# Just got my first wheel gun



## rustypipes12 (Sep 19, 2016)

I just got my first wheel gun and it's a beauty! Smith and Wesson model 29 in .44 Mag. I'm wondering though, I ran some hand loads through it and they seem to be awful tight kicking out the brass afterward. I'm running 18gr. of LiL' Gun with new star line brass , CCI large pistol Primers, and Hornady 225gr. FTX bullets. Is this a sign that I'm running too high of pressure? the gun and brass seem fine and the primers look ok. I'm a novice at revolvers, any advice?


----------



## win231 (Aug 5, 2015)

Make sure the chambers are clean and dry. Difficult extraction is not always a sign of excess pressure; sometimes dirty or rough chambers can be the cause.

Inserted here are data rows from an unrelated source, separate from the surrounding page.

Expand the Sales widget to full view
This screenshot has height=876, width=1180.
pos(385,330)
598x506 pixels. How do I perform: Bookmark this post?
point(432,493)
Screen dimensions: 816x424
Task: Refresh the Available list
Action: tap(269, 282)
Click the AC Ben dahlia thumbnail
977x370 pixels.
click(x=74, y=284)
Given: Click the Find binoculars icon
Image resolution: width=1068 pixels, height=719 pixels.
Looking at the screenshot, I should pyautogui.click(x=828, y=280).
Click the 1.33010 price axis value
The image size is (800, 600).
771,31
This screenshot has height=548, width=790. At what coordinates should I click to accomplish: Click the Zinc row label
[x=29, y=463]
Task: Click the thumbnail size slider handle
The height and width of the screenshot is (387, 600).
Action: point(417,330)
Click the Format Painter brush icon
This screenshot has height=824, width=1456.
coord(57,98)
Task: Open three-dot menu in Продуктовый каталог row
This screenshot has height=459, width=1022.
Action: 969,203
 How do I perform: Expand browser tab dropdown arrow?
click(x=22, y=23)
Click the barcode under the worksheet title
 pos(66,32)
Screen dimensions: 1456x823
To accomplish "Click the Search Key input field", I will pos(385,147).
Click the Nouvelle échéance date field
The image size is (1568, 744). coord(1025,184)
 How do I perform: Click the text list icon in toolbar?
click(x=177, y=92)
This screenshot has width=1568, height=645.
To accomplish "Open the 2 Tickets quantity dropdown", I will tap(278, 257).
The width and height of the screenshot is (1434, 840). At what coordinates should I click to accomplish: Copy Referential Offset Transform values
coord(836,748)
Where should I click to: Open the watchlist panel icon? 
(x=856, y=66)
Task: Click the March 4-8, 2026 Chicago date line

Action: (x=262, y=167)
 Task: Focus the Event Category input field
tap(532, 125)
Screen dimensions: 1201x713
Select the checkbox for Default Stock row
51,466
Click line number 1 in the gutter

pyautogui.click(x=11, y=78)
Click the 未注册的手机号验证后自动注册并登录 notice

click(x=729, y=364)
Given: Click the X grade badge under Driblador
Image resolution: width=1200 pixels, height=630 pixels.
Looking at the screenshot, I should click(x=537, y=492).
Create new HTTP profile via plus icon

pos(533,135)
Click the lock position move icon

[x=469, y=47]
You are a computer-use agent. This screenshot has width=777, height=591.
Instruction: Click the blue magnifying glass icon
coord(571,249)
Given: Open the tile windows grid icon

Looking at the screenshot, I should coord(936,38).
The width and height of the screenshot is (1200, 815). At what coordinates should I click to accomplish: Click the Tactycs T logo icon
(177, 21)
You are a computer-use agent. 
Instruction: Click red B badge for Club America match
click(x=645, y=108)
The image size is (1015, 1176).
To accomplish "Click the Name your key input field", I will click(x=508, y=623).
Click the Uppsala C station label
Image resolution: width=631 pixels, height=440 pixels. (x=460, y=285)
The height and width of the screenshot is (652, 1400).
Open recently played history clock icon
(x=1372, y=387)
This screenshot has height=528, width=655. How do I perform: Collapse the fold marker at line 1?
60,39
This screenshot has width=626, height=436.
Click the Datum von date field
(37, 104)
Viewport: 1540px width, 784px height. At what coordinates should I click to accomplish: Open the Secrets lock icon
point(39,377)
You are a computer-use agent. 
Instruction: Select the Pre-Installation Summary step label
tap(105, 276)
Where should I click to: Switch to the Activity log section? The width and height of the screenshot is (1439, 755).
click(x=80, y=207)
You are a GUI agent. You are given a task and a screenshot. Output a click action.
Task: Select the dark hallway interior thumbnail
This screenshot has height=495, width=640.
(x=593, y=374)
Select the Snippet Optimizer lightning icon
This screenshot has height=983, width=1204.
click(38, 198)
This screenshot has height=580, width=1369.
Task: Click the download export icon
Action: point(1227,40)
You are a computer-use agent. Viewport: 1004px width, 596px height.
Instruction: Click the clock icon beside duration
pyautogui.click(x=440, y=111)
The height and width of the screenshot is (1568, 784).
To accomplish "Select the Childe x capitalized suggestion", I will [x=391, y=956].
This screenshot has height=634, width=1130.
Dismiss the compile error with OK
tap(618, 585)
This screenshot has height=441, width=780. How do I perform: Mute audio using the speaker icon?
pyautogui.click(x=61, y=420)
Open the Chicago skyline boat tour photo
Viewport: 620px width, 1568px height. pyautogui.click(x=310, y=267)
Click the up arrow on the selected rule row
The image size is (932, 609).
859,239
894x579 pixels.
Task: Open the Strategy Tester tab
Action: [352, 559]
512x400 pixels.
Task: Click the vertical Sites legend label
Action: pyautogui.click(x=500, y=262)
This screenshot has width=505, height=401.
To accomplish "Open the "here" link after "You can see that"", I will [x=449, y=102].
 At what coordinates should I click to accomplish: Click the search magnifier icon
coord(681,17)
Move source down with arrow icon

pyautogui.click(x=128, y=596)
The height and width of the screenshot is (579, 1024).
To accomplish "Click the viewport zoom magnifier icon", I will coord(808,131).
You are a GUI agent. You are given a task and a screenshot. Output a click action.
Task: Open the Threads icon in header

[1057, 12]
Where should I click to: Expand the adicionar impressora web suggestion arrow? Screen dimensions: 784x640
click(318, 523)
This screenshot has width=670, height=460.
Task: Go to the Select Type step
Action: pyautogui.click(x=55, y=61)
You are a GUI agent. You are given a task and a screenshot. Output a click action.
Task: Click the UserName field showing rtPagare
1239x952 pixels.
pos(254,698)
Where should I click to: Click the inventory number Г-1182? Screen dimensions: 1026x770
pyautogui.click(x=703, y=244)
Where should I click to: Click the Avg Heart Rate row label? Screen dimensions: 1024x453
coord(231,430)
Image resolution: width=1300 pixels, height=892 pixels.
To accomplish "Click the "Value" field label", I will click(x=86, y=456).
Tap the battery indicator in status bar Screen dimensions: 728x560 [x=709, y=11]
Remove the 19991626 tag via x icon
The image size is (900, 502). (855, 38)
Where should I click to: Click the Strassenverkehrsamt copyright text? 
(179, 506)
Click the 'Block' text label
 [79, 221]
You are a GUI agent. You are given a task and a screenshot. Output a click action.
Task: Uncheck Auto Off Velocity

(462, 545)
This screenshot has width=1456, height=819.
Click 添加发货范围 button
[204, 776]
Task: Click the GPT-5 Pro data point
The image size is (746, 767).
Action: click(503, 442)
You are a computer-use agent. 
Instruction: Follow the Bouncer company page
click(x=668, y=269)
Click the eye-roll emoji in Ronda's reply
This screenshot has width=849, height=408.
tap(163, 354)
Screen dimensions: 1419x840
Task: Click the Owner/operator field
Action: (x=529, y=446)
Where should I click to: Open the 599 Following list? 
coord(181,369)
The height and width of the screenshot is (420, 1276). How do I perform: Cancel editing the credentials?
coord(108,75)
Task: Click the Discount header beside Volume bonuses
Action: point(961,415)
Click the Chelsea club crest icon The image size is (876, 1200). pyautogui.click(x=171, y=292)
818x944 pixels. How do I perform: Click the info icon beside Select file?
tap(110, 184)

What does your loading manual say about the load you're using?


----------



## SamBond (Aug 30, 2016)

With hard extraction my first thought would be pressure.

According to Hodgdon data, 18.6 gr is the starting load for your combo. http://www.hodgdonreloading.com/
It is possible to have excessive pressure from not enough powder.
I've never used Lil'Gun and I don't know if it's sensitive to under-loads the way 296 / H110 type powders are.

Have you tried factory ammo to see how it works?

Sam


----------



## Blackhawkman (Apr 9, 2014)

I use Unique powder in my 44 loads. Try Handloads.com for the recipe. Keep in mind that S&W's don't like stout loads. I shoot mid-range loads in my Smiths. jmo fwiw


----------